** start of Provided data **

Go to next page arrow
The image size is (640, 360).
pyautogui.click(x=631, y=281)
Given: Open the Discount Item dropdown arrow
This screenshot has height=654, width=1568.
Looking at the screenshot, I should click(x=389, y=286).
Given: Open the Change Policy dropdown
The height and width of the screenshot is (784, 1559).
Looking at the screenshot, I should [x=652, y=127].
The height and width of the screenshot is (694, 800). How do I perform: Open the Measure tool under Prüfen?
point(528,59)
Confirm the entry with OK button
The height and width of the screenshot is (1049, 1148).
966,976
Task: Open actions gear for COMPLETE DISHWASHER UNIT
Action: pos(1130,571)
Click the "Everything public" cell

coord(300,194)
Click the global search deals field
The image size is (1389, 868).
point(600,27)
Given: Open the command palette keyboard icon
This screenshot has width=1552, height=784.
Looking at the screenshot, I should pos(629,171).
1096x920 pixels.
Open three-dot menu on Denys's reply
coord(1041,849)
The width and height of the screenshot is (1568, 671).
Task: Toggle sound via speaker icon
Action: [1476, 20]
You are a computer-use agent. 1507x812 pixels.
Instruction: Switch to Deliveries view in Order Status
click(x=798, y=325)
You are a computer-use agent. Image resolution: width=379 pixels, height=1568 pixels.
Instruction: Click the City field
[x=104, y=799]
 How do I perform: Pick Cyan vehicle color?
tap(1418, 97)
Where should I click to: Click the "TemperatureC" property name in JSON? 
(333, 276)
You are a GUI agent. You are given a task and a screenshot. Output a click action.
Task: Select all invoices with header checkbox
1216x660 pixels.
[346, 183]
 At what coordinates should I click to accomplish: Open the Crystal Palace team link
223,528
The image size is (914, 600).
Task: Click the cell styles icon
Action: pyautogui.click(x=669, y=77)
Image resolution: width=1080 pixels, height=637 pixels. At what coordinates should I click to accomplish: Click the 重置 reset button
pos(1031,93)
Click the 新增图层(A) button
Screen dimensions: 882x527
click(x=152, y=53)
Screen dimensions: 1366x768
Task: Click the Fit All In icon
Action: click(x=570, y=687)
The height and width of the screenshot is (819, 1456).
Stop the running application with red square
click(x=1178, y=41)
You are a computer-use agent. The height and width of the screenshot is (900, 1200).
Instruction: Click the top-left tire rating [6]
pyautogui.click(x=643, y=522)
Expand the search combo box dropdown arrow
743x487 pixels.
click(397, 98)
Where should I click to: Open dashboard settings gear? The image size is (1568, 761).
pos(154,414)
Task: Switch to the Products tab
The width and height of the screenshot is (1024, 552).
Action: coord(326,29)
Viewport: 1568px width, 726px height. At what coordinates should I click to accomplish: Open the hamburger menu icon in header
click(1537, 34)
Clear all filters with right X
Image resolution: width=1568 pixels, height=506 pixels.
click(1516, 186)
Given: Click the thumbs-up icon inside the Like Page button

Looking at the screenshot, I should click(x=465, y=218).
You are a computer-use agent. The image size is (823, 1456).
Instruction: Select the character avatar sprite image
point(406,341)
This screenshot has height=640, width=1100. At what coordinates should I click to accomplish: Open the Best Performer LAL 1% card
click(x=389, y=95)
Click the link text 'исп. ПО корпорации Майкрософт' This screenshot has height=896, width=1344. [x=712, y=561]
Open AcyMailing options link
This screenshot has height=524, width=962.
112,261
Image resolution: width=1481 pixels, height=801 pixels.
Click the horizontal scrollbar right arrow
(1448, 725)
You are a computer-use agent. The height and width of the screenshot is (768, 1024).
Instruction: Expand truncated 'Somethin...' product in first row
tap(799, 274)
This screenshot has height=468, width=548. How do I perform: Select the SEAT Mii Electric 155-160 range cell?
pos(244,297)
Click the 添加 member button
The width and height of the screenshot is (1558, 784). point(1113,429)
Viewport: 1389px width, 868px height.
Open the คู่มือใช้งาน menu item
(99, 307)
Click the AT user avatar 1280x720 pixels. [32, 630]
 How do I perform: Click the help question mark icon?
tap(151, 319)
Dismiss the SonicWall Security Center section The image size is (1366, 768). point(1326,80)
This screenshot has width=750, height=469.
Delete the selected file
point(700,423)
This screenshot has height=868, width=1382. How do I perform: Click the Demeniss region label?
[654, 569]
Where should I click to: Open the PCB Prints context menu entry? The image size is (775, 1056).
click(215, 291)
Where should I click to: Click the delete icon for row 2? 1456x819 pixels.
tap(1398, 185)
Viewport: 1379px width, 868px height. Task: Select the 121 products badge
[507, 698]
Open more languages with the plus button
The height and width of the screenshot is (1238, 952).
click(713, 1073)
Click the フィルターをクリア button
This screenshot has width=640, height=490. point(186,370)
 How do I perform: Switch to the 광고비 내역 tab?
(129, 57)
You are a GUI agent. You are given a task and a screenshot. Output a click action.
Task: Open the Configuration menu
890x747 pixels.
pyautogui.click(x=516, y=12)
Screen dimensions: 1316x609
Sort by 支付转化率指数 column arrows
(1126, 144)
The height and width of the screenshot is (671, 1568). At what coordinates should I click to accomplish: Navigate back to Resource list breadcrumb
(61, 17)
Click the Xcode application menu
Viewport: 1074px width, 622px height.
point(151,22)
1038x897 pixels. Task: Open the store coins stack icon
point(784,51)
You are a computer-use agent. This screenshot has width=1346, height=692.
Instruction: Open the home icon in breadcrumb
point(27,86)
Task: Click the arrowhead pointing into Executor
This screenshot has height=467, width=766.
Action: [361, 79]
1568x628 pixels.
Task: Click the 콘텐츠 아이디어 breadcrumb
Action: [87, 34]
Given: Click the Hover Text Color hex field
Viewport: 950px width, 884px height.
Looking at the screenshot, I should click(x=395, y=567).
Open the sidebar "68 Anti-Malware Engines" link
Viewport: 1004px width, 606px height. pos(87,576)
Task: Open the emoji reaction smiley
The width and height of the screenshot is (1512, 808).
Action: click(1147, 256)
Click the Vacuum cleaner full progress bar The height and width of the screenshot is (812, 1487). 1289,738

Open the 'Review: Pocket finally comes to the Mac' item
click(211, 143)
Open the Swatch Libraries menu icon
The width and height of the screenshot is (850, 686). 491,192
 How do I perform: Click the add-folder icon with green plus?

** end of Provided data **

Reproduce all of the data above verbatim, line by line.

_Result for this task_.
Go to next page arrow
The image size is (640, 360).
pyautogui.click(x=631, y=281)
Given: Open the Discount Item dropdown arrow
This screenshot has height=654, width=1568.
Looking at the screenshot, I should click(x=389, y=286).
Given: Open the Change Policy dropdown
The height and width of the screenshot is (784, 1559).
Looking at the screenshot, I should [x=652, y=127].
The height and width of the screenshot is (694, 800). How do I perform: Open the Measure tool under Prüfen?
point(528,59)
Confirm the entry with OK button
The height and width of the screenshot is (1049, 1148).
966,976
Task: Open actions gear for COMPLETE DISHWASHER UNIT
Action: pos(1130,571)
Click the "Everything public" cell

coord(300,194)
Click the global search deals field
The image size is (1389, 868).
point(600,27)
Given: Open the command palette keyboard icon
This screenshot has width=1552, height=784.
Looking at the screenshot, I should pos(629,171).
1096x920 pixels.
Open three-dot menu on Denys's reply
coord(1041,849)
The width and height of the screenshot is (1568, 671).
Task: Toggle sound via speaker icon
Action: [1476, 20]
You are a computer-use agent. 1507x812 pixels.
Instruction: Switch to Deliveries view in Order Status
click(x=798, y=325)
You are a computer-use agent. Image resolution: width=379 pixels, height=1568 pixels.
Instruction: Click the City field
[x=104, y=799]
 How do I perform: Pick Cyan vehicle color?
tap(1418, 97)
Where should I click to: Click the "TemperatureC" property name in JSON? 
(333, 276)
You are a GUI agent. You are given a task and a screenshot. Output a click action.
Task: Select all invoices with header checkbox
1216x660 pixels.
[346, 183]
 At what coordinates should I click to accomplish: Open the Crystal Palace team link
223,528
The image size is (914, 600).
Task: Click the cell styles icon
Action: pyautogui.click(x=669, y=77)
Image resolution: width=1080 pixels, height=637 pixels. At what coordinates should I click to accomplish: Click the 重置 reset button
pos(1031,93)
Click the 新增图层(A) button
Screen dimensions: 882x527
click(x=152, y=53)
Screen dimensions: 1366x768
Task: Click the Fit All In icon
Action: click(x=570, y=687)
The height and width of the screenshot is (819, 1456).
Stop the running application with red square
click(x=1178, y=41)
You are a computer-use agent. The height and width of the screenshot is (900, 1200).
Instruction: Click the top-left tire rating [6]
pyautogui.click(x=643, y=522)
Expand the search combo box dropdown arrow
743x487 pixels.
click(397, 98)
Where should I click to: Open dashboard settings gear? The image size is (1568, 761).
pos(154,414)
Task: Switch to the Products tab
The width and height of the screenshot is (1024, 552).
Action: coord(326,29)
Viewport: 1568px width, 726px height. At what coordinates should I click to accomplish: Open the hamburger menu icon in header
click(1537, 34)
Clear all filters with right X
Image resolution: width=1568 pixels, height=506 pixels.
click(1516, 186)
Given: Click the thumbs-up icon inside the Like Page button

Looking at the screenshot, I should click(x=465, y=218).
You are a computer-use agent. The image size is (823, 1456).
Instruction: Select the character avatar sprite image
point(406,341)
This screenshot has height=640, width=1100. At what coordinates should I click to accomplish: Open the Best Performer LAL 1% card
click(x=389, y=95)
Click the link text 'исп. ПО корпорации Майкрософт' This screenshot has height=896, width=1344. [x=712, y=561]
Open AcyMailing options link
This screenshot has height=524, width=962.
112,261
Image resolution: width=1481 pixels, height=801 pixels.
Click the horizontal scrollbar right arrow
(1448, 725)
You are a computer-use agent. The height and width of the screenshot is (768, 1024).
Instruction: Expand truncated 'Somethin...' product in first row
tap(799, 274)
This screenshot has height=468, width=548. How do I perform: Select the SEAT Mii Electric 155-160 range cell?
pos(244,297)
Click the 添加 member button
The width and height of the screenshot is (1558, 784). point(1113,429)
Viewport: 1389px width, 868px height.
Open the คู่มือใช้งาน menu item
(99, 307)
Click the AT user avatar 1280x720 pixels. [32, 630]
 How do I perform: Click the help question mark icon?
tap(151, 319)
Dismiss the SonicWall Security Center section The image size is (1366, 768). point(1326,80)
This screenshot has width=750, height=469.
Delete the selected file
point(700,423)
This screenshot has height=868, width=1382. How do I perform: Click the Demeniss region label?
[654, 569]
Where should I click to: Open the PCB Prints context menu entry? The image size is (775, 1056).
click(215, 291)
Where should I click to: Click the delete icon for row 2? 1456x819 pixels.
tap(1398, 185)
Viewport: 1379px width, 868px height. Task: Select the 121 products badge
[507, 698]
Open more languages with the plus button
The height and width of the screenshot is (1238, 952).
click(713, 1073)
Click the フィルターをクリア button
This screenshot has width=640, height=490. point(186,370)
 How do I perform: Switch to the 광고비 내역 tab?
(129, 57)
You are a GUI agent. You are given a task and a screenshot. Output a click action.
Task: Open the Configuration menu
890x747 pixels.
pyautogui.click(x=516, y=12)
Screen dimensions: 1316x609
Sort by 支付转化率指数 column arrows
(1126, 144)
The height and width of the screenshot is (671, 1568). At what coordinates should I click to accomplish: Navigate back to Resource list breadcrumb
(61, 17)
Click the Xcode application menu
Viewport: 1074px width, 622px height.
point(151,22)
1038x897 pixels. Task: Open the store coins stack icon
point(784,51)
You are a computer-use agent. This screenshot has width=1346, height=692.
Instruction: Open the home icon in breadcrumb
point(27,86)
Task: Click the arrowhead pointing into Executor
This screenshot has height=467, width=766.
Action: [361, 79]
1568x628 pixels.
Task: Click the 콘텐츠 아이디어 breadcrumb
Action: [87, 34]
Given: Click the Hover Text Color hex field
Viewport: 950px width, 884px height.
Looking at the screenshot, I should click(x=395, y=567).
Open the sidebar "68 Anti-Malware Engines" link
Viewport: 1004px width, 606px height. pos(87,576)
Task: Open the emoji reaction smiley
The width and height of the screenshot is (1512, 808).
Action: click(1147, 256)
Click the Vacuum cleaner full progress bar The height and width of the screenshot is (812, 1487). 1289,738

Open the 'Review: Pocket finally comes to the Mac' item
click(211, 143)
Open the Swatch Libraries menu icon
The width and height of the screenshot is (850, 686). 491,192
 How do I perform: Click the add-folder icon with green plus?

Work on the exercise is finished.